WHAT THE EXERCISE ASKS -
A verbatim transcript of the lines below, starting at the first and ending with the one that holds "You are a computer-use agent. Viewport: 1028px", is what should be produced.

-----

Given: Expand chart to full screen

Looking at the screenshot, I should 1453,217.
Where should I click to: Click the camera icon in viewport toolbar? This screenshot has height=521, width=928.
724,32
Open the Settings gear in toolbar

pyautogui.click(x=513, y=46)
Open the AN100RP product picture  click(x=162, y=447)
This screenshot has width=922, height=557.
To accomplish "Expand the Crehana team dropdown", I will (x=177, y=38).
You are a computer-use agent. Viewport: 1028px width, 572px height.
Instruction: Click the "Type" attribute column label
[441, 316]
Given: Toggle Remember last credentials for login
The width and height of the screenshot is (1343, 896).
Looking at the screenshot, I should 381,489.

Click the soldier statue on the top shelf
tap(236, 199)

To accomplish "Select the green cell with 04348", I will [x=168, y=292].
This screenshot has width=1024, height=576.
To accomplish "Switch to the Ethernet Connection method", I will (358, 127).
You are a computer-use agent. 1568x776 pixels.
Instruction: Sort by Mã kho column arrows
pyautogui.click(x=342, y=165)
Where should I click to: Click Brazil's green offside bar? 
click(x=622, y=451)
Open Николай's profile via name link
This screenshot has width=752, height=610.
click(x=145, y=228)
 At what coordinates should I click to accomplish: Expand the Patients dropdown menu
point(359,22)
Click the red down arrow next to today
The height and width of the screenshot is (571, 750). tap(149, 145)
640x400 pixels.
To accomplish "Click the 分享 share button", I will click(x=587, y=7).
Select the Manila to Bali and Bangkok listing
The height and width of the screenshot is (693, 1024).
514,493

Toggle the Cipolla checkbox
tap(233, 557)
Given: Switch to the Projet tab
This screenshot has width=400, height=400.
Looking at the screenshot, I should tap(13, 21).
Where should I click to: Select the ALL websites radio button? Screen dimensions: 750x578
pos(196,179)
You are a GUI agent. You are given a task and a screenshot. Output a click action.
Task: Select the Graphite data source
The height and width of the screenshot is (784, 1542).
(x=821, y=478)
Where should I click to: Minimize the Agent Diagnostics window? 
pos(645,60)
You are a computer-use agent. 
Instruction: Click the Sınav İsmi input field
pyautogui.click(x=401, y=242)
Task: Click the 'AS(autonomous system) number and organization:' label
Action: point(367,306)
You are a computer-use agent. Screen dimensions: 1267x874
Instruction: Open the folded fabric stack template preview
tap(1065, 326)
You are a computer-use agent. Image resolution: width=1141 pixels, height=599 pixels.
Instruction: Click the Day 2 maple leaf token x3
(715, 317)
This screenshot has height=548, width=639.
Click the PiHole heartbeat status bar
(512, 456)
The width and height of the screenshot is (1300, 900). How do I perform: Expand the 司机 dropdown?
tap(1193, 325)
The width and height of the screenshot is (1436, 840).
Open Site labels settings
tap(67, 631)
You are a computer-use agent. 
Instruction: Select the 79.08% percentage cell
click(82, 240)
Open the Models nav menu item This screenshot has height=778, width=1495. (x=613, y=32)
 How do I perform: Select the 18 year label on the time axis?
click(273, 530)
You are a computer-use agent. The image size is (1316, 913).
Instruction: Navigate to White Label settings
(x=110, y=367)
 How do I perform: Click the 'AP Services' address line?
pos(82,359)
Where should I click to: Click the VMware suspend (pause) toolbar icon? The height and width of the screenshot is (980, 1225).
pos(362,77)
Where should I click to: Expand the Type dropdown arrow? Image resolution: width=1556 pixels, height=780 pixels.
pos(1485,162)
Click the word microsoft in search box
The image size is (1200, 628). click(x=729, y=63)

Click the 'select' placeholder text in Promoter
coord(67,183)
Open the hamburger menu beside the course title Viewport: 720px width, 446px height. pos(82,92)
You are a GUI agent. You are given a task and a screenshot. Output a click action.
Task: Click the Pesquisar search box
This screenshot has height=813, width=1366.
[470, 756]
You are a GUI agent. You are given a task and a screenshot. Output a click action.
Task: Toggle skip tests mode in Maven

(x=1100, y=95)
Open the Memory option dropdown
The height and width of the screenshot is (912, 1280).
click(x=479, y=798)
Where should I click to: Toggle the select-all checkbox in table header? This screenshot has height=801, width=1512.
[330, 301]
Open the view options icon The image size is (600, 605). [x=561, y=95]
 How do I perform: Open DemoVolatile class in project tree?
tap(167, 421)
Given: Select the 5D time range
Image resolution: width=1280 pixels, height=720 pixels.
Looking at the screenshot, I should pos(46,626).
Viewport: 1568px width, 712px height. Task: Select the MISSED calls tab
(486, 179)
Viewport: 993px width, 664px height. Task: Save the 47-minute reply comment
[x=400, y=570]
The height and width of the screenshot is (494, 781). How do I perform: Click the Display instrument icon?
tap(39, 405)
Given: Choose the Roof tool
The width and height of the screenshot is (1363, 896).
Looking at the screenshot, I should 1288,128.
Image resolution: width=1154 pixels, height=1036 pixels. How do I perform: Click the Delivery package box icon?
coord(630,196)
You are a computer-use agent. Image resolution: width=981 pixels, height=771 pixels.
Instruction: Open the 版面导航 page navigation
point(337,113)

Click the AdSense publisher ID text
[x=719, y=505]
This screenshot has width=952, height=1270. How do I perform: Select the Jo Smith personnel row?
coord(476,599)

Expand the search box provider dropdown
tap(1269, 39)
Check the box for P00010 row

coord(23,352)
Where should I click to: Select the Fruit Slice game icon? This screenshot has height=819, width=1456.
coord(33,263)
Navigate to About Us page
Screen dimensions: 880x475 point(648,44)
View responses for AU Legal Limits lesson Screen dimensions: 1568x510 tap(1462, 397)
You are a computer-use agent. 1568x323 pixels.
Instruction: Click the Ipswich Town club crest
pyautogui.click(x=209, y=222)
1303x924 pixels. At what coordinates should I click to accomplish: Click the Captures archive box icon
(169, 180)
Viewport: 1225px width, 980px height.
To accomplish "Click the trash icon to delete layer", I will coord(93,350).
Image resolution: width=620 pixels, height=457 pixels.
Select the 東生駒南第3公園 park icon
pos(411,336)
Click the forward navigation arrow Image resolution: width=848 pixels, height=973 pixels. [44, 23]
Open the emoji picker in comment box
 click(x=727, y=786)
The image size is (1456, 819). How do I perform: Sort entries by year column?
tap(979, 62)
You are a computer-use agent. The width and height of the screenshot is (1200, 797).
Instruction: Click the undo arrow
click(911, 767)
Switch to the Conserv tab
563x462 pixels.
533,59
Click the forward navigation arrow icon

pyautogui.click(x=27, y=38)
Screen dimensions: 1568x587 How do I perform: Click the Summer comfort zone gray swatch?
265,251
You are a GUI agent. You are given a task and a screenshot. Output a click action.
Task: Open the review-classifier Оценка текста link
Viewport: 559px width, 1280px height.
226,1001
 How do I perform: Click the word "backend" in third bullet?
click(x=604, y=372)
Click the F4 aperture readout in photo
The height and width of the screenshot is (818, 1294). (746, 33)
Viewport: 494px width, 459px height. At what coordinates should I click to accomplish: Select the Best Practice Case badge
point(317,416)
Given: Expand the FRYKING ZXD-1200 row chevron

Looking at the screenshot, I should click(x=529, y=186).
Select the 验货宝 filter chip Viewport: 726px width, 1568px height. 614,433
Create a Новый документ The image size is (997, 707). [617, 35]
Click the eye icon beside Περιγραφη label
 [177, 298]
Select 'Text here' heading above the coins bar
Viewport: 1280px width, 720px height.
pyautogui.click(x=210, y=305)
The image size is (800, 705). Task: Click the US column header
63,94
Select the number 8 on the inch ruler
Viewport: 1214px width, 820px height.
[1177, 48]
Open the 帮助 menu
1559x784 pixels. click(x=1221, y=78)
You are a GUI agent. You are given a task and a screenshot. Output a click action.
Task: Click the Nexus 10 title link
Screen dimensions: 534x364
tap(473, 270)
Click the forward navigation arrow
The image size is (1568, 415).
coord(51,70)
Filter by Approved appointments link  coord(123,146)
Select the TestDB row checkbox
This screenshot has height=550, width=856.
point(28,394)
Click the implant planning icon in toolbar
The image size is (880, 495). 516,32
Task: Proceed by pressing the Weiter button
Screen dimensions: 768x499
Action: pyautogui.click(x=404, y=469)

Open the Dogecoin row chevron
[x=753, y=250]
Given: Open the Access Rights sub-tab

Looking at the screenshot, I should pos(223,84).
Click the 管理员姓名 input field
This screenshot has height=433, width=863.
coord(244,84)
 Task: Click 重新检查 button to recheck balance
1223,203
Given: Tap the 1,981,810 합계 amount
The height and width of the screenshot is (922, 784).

-----

ANSWER AREA -
Given: Expand chart to full screen

Looking at the screenshot, I should 1453,217.
Where should I click to: Click the camera icon in viewport toolbar? This screenshot has height=521, width=928.
724,32
Open the Settings gear in toolbar

pyautogui.click(x=513, y=46)
Open the AN100RP product picture  click(x=162, y=447)
This screenshot has width=922, height=557.
To accomplish "Expand the Crehana team dropdown", I will (x=177, y=38).
You are a computer-use agent. Viewport: 1028px width, 572px height.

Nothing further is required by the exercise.